What is wrong with this calculation of gravitational binding energy?

Question

As far as I understand it the gravitational binding energy of some distribution of mass is the negative of its gravitational self-potential energy.

I tried to calculate the latter for a solid sphere of radius $R$, mass $M$, and uniform density.

By the shell theorem (or Gauss's law of gravitation), the field strength at a distance $r$ from the center of the sphere is given by

$$\frac{GM_{enc}}{r^2}=\frac{G}{r^2}M\big(\frac{r}{R}\big)^3=\frac{GMr}{R^3}$$

where $M_{enc}=M(r/R)^3$ is the mass enclosed in a sphere of radius $r$.

The gravitational potentiel at a distance $r$ created by this distribution is thus

$$V=-\frac{GMr^2}{2R^3}$$

The self-gravitational potentiel energy is the sum of the gravitational potentiel energies $U \cdot dm$ over all the mass elements $dm$ in the distribution.

Let's proceed by shell integration. The mass contained in the shell of inner radius $r$, outer radius $r+dr$ is simply

$$dm_r=4 \pi r^2\cdot dr\cdot \rho=4 \pi r^2\cdot dr\cdot \frac{M}{4 \pi R^3}=\frac{3Mr^2dr}{R^3}$$

The self-potential energy of the sphere is thus

$$\int^{R}_{0} V(r)dm_r=\int^{R}_{0}\big(\frac{-GMr^2}{2R^3}\big)\big(\frac{3Mr^2dr}{R^3}\big)=\frac{-3GM^2}{2r^6}\int^{R}_{0}r^4dr=-\frac{3GM^2}{10R}$$

which is exactly half of the correct answer.
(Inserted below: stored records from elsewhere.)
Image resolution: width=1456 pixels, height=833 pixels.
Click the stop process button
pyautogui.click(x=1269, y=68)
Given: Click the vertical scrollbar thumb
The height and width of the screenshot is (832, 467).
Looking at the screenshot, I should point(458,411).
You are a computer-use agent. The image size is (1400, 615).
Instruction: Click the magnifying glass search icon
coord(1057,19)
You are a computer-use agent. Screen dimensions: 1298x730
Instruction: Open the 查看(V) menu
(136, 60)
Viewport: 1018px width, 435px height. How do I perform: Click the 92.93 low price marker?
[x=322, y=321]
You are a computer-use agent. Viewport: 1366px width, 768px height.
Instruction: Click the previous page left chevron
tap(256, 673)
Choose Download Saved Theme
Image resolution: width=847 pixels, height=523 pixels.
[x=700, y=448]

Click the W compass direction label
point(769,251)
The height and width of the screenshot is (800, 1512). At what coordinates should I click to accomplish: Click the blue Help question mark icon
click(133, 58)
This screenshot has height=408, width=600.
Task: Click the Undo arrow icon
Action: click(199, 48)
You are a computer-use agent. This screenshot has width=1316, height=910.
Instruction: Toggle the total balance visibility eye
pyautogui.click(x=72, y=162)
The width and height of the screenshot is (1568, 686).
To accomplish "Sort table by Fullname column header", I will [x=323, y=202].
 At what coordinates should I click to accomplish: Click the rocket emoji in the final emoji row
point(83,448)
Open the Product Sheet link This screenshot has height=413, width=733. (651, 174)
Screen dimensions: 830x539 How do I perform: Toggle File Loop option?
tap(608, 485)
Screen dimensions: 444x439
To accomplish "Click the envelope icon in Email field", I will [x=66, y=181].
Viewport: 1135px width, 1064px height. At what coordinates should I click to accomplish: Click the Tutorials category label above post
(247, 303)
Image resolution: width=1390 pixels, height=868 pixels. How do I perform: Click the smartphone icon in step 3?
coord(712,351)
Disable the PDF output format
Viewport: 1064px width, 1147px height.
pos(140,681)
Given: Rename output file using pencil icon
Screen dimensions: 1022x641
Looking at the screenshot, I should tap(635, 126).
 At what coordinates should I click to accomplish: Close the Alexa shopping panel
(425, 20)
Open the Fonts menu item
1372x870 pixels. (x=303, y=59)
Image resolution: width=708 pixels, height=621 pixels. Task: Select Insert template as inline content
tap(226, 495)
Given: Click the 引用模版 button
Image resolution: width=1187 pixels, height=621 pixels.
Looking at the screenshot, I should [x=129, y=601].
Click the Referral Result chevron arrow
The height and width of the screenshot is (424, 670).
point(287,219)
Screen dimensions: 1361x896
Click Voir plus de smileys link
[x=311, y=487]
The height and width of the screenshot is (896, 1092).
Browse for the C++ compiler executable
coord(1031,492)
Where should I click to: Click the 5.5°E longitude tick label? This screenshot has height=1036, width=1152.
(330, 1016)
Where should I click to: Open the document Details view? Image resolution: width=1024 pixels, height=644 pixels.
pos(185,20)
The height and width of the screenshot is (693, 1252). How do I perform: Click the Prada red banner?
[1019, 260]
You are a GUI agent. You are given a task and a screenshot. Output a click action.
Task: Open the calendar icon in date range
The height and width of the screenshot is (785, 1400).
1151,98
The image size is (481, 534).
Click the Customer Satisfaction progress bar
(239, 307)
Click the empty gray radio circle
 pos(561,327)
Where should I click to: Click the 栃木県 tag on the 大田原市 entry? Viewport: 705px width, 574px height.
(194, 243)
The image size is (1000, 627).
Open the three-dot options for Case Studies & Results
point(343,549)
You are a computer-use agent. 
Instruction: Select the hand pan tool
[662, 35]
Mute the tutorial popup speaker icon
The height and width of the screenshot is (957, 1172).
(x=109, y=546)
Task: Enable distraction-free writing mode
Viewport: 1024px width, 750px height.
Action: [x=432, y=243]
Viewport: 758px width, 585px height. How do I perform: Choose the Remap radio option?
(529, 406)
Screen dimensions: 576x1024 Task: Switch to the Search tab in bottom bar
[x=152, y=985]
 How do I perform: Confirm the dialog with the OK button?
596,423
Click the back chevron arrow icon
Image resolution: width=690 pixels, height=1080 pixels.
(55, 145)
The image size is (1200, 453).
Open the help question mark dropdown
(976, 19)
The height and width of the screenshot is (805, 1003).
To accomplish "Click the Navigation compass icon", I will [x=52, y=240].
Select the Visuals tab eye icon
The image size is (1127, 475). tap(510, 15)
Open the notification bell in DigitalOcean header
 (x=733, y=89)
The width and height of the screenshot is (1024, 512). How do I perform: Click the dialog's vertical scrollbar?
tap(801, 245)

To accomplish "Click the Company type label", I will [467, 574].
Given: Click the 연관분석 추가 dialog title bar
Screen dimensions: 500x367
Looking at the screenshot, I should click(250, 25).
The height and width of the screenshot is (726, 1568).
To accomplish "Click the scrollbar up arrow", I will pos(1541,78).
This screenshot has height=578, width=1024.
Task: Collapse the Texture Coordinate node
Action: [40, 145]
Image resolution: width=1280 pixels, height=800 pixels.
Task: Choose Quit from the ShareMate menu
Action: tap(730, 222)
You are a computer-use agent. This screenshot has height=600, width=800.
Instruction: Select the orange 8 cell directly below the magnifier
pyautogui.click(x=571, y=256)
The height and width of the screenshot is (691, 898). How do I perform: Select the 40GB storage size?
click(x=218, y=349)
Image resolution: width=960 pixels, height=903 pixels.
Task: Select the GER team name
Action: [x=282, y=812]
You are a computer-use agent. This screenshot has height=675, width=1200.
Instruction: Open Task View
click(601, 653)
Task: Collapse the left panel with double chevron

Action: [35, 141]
I checked my work multiple times for simple mistakes but I can't seem to locate the source of the factor of $2$ error. This leads me to believe there is something fundamentally wrong with the way I calculated the energy.

Where is the problem?

Answer 1

The issue is the manner in which you are forming your shells---whether they are coming from inside or outside the previous shells. For binding energy, this means the amount of energy that it would take to sequentially remove each successive shell to infinity. Thus, the potential needs to be calculated with respect to infinity, not the origin; your expression for potential would suggest that each shell starts at the origin and expands through the existing mass out to a radius $r$, rather than coalescing around an already-existing core from the outside. So, calculate the potential as

$V(r) = \int_{\infty}^r \frac{GM_{enc}(r)}{x^2}\ dx = -\frac{GM_{enc}(r)}{r}.$

This should resolve the factor of two.

Terminology aside, I think we can agree on the concept of what the magnitude of the energy means, so positive or negative doesn't have a huge impact. To get a feel for the integral above, let's imagine a single particle that's being pulled in by the gravitation of the still-forming ball (with radius $r$), rather than a shell. As the particle comes in from infinity, the potential it will feel will be the usual Newtonian gravitational potential, all the way until it hits the surface of the ball. Now, each little bit of mass $dm$ of a shell being added will also feel this same potential; we can think of the shell as being many small particles coming in from all directions at the same time. Every time we add a shell in this way, $r \rightarrow r+dr$, so $M_{enc}$ increases accordingly, which we account for in the integral over $r$. This is in contrast to the integral with bounds $[0,R]$ in the question, because such an integral is more akin to the amount of energy it would take to "inflate" shells of mass outwards from the origin. Such a process would require the ball to be totally permeable as the shells inflate out to the surface, but if this were the case, the whole ball would immediately collapse on itself again due to its lack of rigidity.

Answer 2

There are problems with how you are calculating potential and with how you are calculating gravitational binding energy.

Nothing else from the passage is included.